Banerjee's work endeared him to Summers' protege Shleifer, a fellow skeptic of the efficient markets hypothesis. It was Shleifer who in 1991, freshly tenured and busy remaking the long-neglected development economics department, asked Banerjee if he'd try his hand at overhauling the curriculum. Shleifer would later be implicated in a scandal emanating from the consulting he did in Russia, precisely the kind of grandiose economics work that J-PAL would define itself in opposition to. "I suppose you could say we all share a sensibility formed in reaction to spending years in a field that is known to embody a certain, well...." Banerjee trails off. "I don't know if 'smug' is too cruel a word...."
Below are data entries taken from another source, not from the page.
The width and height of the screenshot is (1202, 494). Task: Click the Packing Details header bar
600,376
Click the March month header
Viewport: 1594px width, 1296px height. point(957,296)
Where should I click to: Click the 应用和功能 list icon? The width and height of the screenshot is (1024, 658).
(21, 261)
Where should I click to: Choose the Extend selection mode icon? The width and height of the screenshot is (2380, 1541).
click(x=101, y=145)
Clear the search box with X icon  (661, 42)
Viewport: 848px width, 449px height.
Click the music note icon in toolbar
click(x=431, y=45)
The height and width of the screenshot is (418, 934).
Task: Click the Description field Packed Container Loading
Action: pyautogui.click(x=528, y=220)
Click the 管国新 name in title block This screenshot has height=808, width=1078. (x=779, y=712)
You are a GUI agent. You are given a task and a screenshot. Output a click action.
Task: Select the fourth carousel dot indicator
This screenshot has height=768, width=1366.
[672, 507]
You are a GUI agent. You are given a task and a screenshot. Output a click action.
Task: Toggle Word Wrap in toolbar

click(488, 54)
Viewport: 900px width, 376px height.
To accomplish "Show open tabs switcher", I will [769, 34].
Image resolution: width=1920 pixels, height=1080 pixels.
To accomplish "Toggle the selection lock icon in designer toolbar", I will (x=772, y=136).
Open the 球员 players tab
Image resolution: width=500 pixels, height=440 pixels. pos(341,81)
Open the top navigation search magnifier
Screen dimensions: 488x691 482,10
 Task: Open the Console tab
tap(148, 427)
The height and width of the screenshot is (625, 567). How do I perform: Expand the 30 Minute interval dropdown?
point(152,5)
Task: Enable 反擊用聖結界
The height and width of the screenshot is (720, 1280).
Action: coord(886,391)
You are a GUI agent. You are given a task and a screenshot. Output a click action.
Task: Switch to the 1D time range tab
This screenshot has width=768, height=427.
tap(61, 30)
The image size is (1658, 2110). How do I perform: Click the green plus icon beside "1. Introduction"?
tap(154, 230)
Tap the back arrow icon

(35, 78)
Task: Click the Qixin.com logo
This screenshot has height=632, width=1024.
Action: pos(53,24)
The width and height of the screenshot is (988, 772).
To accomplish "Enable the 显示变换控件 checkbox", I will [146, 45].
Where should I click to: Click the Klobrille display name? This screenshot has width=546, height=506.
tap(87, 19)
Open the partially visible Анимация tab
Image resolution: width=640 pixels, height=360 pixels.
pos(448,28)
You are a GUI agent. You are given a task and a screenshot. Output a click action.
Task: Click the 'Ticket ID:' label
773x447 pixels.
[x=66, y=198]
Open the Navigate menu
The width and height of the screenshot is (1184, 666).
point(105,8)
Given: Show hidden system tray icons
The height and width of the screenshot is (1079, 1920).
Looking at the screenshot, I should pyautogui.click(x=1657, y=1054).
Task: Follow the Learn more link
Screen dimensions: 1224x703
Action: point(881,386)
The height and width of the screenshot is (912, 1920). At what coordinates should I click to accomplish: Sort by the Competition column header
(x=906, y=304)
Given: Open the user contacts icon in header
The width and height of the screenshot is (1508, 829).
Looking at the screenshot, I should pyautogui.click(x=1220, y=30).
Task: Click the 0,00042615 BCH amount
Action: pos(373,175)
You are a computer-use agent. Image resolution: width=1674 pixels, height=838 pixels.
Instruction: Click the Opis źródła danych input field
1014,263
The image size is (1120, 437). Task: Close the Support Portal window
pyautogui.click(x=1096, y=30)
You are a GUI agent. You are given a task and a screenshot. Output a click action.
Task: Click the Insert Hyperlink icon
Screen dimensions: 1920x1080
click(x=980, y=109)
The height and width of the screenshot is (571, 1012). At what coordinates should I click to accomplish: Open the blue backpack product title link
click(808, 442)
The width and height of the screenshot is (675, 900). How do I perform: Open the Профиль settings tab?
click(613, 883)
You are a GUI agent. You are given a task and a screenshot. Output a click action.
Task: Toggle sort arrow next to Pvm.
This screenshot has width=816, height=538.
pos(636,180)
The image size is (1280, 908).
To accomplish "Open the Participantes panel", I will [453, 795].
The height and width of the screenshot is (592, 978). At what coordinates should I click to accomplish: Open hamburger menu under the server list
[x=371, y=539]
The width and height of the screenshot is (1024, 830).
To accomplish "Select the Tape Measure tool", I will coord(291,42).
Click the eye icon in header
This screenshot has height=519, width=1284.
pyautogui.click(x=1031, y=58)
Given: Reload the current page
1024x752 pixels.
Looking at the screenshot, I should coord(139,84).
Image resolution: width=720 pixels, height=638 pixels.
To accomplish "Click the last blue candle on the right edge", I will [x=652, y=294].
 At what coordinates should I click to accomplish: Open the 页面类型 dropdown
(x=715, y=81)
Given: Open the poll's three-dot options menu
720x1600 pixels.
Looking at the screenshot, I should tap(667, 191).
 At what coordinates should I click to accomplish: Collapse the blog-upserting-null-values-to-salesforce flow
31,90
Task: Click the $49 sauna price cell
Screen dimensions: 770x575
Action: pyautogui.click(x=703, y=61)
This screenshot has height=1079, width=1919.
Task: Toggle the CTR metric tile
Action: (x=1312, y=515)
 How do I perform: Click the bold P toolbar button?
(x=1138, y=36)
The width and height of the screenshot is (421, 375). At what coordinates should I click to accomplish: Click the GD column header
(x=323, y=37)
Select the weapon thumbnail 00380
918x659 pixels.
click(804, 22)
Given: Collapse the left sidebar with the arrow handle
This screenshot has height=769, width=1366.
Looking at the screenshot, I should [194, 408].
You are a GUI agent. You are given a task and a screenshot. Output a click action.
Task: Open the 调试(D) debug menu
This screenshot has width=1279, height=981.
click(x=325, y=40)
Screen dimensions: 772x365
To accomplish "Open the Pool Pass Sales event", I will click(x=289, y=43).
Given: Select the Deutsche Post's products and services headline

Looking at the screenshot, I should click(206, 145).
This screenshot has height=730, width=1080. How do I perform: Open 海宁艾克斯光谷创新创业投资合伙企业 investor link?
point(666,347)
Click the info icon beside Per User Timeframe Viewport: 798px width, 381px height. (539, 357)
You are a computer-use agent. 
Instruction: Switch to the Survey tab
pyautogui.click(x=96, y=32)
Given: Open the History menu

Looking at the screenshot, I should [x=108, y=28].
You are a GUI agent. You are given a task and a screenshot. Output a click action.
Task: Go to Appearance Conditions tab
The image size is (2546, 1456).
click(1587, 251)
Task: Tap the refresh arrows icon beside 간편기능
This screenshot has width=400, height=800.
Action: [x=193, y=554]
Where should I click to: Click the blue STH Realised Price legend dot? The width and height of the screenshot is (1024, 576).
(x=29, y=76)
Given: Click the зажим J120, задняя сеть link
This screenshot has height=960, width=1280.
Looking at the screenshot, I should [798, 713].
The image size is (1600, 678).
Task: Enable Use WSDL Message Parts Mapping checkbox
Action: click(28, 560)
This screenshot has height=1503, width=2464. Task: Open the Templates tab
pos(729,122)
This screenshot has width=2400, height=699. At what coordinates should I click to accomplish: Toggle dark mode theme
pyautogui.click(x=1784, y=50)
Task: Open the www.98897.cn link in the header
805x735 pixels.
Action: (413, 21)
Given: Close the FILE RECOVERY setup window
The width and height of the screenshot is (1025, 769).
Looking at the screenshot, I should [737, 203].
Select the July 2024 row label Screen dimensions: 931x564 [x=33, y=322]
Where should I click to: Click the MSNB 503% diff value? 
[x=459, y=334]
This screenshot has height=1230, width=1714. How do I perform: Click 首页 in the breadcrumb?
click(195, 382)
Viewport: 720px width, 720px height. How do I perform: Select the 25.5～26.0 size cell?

These days, J-PAL is nurturing a markedly different breed of economist, like Angela Kilby, 25, a research analyst who was planning to major in biology before she took Duflo's class in her sophomore year.
Kilby has been involved with one of J-PAL's most headline-grabbing innovations, X out TB, which distributes urinalysis strips among tuberculosis patients. When doused with urine containing tuberculosis-fighting drugs, the strips reveal hidden codes. Patients can then text the codes to their cell-phone providers and receive free minutes as reward for taking the medication.
Encouraging drug adherence is a sticky last mile challenge almost anywhere you go; some American clinics have taken to handing out computerized pillboxes that enter patients into a lottery in which they can win money when they remember to shake the box (and presumably, take a pill) once a day. TB is uniquely formidable because it requires a powerful cocktail of antibiotics that take at least six months to kill the disease—long after symptoms recede. As with any bacterial infection, a partial course of drugs is worse than no drugs at all, because it promotes antibiotic resistance, a big part of the reason TB now kills between 1.3 million and 2 million people every year.
J-PAL now attracts some of the brightest young minds in economics and is making its influence felt among the dominant institutions of the aid world, including the World Bank, which in 2006 asked Banerjee to serve on a panel that reviewed all the research it published from 1998-2005. Working with a team that included six other J-PAL economists, Banerjee encouraged researchers to be more transparent, noting wryly that "trade-offs tend to be eschewed in favor of ubiquitous 'win-win' scenarios, so that, for example, growth and environmental improvement are never seen as in conflict."
Sachs, too, has reached out to J-PAL. He has spent much of the past decade consumed with administering shock charity in Africa via the Millennium Villages project, in which 78 villages have received massive aid packages that effectively double the local economies overnight. Unfortunately for economists, Sachs didn't think about how the efficacy of the project could be measured until after all the villages had been blanketed with aid money. When he asked J-PAL last year for help evaluating the project, Duflo told Sachs that because the design of the project had not accommodated randomized testing, there was nothing she could do.